Für die Kinder wäre es unmöglich, sofort die mehrjährige Meisterausbildung zu absolvieren und gleichzeitig das Unternehmen zu führen. Außerdem ist die Meisterausbildung sehr kostenintensiv und diese Mittel stehen häufig nicht zur Verfügung. Diese Gründe, aber auch gesundheitliche Einschränkungen, Outsourcing, eigenes fortgeschrittenes Alter oder die Ausübung einer Spezialtätigkeit ermöglichen den Eintrag in die Handwerksrolle.
Zahlreiche dieser Sonderbestimmungen decken sich mit der Stellung des Altgesellen mit nachweisbarer Berufspraxis. Grundsätzlich kann gesagt werden, dass kein Unternehmen zugrunde geht, solange ein qualifizierter Fachmann eingesetzt werden kann.

Welche Vorteile bietet der Eintrag in die Handwerksrolle?

Eingangs wurde bereits gesagt, dass Deutschland das einzige Land mit derart strikten Vorgaben hinsichtlich der geschützten Handwerksberufe ist. Die Handwerkskammern schützen damit die Stellung des Meisters beziehungsweise des gleichwertig qualifizierten Fachmannes. Hintergrund dazu ist, dass in den geschützten Handwerksberufen Arbeiten und Dienstleistung ausgeführt werden, die höchste fachliche Qualifikationen und Verantwortungsbewusstsein voraussetzen. Dazu gehören alle gesundheitlichen Leistungen am Menschen und seinem Bewegungsapparat, aber auch technische Arbeiten an Elektro- und Gasanlagen.
Wer in die Handwerksrolle eingetragen ist, hat den Nachweis erbracht, dass er zur fachgerechten und verantwortungsbewussten Ausführung dieser Arbeiten und Dienstleistungen befähigt ist.

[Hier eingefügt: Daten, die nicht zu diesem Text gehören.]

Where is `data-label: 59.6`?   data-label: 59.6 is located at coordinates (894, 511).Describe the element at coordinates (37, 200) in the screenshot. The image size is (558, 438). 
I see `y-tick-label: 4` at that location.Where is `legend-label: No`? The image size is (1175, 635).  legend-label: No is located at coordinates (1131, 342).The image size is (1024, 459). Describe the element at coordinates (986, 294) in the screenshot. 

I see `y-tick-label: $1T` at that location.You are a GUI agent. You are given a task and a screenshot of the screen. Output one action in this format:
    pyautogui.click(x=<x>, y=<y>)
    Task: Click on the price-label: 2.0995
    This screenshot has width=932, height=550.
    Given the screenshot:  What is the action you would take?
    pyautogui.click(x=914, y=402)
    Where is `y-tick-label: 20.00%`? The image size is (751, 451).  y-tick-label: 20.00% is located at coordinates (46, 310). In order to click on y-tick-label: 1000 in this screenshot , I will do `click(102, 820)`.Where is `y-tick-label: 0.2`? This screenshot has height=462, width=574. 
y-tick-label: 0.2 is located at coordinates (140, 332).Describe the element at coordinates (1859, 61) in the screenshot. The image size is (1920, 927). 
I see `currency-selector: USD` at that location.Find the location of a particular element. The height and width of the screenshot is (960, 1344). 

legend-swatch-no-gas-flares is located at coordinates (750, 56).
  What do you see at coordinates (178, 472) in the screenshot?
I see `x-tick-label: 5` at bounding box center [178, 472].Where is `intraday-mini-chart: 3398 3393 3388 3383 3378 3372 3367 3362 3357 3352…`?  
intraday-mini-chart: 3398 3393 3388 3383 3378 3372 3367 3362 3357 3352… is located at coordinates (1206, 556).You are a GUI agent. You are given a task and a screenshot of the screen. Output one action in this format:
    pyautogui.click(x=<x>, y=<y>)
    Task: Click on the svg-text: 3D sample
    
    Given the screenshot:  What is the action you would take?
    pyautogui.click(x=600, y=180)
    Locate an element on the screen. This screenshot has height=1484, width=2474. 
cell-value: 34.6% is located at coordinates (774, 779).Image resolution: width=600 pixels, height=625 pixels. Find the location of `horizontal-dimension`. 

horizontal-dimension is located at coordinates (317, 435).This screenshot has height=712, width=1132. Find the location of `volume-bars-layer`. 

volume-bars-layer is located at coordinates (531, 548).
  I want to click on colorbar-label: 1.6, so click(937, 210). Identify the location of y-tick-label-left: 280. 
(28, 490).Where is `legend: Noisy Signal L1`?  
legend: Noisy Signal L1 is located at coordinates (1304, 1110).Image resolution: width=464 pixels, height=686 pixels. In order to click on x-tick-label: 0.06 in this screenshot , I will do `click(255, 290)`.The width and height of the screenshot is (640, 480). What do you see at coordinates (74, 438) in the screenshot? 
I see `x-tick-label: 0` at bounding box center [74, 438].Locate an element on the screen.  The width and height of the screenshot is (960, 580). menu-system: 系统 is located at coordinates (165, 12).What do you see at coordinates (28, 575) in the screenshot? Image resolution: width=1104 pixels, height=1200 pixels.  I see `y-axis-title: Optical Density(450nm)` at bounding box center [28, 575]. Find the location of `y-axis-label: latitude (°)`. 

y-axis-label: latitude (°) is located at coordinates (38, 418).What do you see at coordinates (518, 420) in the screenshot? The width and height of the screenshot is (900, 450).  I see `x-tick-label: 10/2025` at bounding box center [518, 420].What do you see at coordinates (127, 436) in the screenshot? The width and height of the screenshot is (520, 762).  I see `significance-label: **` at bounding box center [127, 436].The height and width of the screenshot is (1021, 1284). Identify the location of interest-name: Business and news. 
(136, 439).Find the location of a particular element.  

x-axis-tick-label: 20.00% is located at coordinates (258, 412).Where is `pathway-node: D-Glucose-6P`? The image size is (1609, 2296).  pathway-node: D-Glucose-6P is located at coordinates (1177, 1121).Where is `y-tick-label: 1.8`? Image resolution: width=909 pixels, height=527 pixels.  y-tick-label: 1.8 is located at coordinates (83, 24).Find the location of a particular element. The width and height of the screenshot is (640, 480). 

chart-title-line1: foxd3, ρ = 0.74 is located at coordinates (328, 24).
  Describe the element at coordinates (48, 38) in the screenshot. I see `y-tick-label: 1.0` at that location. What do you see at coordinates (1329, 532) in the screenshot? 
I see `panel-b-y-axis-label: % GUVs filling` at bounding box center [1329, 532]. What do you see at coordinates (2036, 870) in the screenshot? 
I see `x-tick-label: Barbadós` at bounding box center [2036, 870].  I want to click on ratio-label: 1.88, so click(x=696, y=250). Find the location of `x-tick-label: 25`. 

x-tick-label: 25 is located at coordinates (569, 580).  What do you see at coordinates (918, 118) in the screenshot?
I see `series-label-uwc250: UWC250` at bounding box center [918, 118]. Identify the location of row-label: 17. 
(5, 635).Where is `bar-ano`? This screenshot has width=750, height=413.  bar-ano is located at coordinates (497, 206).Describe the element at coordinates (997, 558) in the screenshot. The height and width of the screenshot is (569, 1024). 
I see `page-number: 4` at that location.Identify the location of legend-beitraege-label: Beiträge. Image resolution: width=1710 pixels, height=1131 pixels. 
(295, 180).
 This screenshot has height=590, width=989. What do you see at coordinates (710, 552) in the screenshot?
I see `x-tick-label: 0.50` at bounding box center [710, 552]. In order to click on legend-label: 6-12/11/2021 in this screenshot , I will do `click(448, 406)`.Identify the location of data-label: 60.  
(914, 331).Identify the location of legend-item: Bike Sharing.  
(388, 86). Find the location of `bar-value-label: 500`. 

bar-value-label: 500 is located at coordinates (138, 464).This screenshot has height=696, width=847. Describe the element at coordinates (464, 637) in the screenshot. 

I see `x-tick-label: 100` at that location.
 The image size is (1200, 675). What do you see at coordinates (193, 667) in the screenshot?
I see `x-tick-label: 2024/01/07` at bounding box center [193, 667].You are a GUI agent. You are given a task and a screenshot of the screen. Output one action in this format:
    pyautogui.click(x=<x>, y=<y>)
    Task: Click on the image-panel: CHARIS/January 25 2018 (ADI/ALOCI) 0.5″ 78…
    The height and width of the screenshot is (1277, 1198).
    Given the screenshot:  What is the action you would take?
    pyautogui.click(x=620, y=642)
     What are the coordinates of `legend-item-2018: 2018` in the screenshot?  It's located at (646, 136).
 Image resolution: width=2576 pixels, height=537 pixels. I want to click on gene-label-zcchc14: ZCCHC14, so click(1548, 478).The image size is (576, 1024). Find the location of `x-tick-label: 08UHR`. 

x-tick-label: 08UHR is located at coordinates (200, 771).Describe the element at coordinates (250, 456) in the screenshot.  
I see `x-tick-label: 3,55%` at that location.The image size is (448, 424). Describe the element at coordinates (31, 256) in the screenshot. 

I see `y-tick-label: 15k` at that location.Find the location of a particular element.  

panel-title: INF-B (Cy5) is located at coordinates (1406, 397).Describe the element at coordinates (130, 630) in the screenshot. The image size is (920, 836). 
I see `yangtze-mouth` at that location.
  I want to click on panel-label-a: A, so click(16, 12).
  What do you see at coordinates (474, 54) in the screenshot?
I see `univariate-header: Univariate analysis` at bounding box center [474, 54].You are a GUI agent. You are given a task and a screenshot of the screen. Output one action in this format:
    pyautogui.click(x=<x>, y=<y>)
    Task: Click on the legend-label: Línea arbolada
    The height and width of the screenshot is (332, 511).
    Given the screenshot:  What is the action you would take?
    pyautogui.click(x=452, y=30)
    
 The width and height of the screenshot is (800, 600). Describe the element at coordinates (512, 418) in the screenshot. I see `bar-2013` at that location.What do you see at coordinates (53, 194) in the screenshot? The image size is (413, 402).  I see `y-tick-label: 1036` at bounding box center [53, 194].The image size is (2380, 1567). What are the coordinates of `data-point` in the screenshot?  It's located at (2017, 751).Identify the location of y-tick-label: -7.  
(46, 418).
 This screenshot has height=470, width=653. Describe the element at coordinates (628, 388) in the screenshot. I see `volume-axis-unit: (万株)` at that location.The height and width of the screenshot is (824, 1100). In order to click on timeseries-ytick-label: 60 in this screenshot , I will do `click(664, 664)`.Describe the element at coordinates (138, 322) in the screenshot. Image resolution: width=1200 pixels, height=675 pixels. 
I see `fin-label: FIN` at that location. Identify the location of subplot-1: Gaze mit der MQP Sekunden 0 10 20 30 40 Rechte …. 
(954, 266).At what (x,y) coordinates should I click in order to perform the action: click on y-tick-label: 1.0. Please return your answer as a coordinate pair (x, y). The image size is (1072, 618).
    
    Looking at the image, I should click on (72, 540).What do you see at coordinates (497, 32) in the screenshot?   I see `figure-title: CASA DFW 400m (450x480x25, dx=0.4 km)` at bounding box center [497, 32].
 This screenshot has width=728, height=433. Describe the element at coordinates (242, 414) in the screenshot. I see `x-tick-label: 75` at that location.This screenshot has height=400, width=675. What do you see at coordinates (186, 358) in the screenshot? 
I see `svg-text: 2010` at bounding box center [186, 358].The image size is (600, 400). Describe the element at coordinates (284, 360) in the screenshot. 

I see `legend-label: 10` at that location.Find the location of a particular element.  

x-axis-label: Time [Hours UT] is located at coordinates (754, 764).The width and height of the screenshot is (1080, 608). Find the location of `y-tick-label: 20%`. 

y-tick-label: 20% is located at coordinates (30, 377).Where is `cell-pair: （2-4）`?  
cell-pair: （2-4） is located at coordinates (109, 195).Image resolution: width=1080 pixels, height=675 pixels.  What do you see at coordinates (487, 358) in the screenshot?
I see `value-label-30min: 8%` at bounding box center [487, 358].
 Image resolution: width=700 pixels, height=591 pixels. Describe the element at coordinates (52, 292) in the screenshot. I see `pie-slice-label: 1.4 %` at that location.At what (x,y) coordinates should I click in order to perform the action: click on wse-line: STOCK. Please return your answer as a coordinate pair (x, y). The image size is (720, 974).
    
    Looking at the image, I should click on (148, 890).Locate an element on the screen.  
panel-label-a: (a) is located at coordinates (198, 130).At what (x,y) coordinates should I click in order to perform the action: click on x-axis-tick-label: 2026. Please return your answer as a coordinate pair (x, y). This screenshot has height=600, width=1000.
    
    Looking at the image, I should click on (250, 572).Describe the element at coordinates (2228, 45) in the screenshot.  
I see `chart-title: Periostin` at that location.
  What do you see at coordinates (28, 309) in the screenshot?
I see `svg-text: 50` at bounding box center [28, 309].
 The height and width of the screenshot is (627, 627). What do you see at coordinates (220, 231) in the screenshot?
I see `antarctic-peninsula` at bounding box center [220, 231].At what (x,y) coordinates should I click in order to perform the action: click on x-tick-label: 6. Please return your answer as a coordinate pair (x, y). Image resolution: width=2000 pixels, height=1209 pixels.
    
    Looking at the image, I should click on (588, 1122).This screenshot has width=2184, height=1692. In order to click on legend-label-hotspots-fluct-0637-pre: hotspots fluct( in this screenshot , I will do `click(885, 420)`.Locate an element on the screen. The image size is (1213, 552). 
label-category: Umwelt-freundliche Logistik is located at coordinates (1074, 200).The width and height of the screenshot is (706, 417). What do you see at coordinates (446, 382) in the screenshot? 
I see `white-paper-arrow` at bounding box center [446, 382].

Im Gegenzug verlangen Auftraggeber häufig den Nachweis über die Eintragung in die Handwerksrolle (Handwerkskarte).

Die schwarzen Schafe der Branche

Das EU-Recht der europaweit freien Berufsausübung steht im extremen Spannungsverhältnis zum geltenden Deutschen Recht der Handwerkskammerordnung. Die Folgen bestehen darin, dass Firmen anderer EU-Länder ohne Eintrag in der deutschen Handwerksrolle auch in Deutschland arbeiten dürfen. Sie umgehen damit die kostenintensive Einsetzung eines Meisters oder geleichwertigen Fachmannes.
Immer wieder entstehen Firmen, die sich einen Altmeister im Rentenalter als „Konzessionsträger pro forma“ sichern. Davor muss ausdrücklich gewarnt werden, wenn diese Alibi-Meister nicht aktiv im Unternehmen tätig sind. Umgehungen des Eintrags in die Handwerksrolle werden mit Geldbußen bis zu 10.000 Euro belegt und häufig wird diese Arbeit als Schwarzarbeit eingestuft.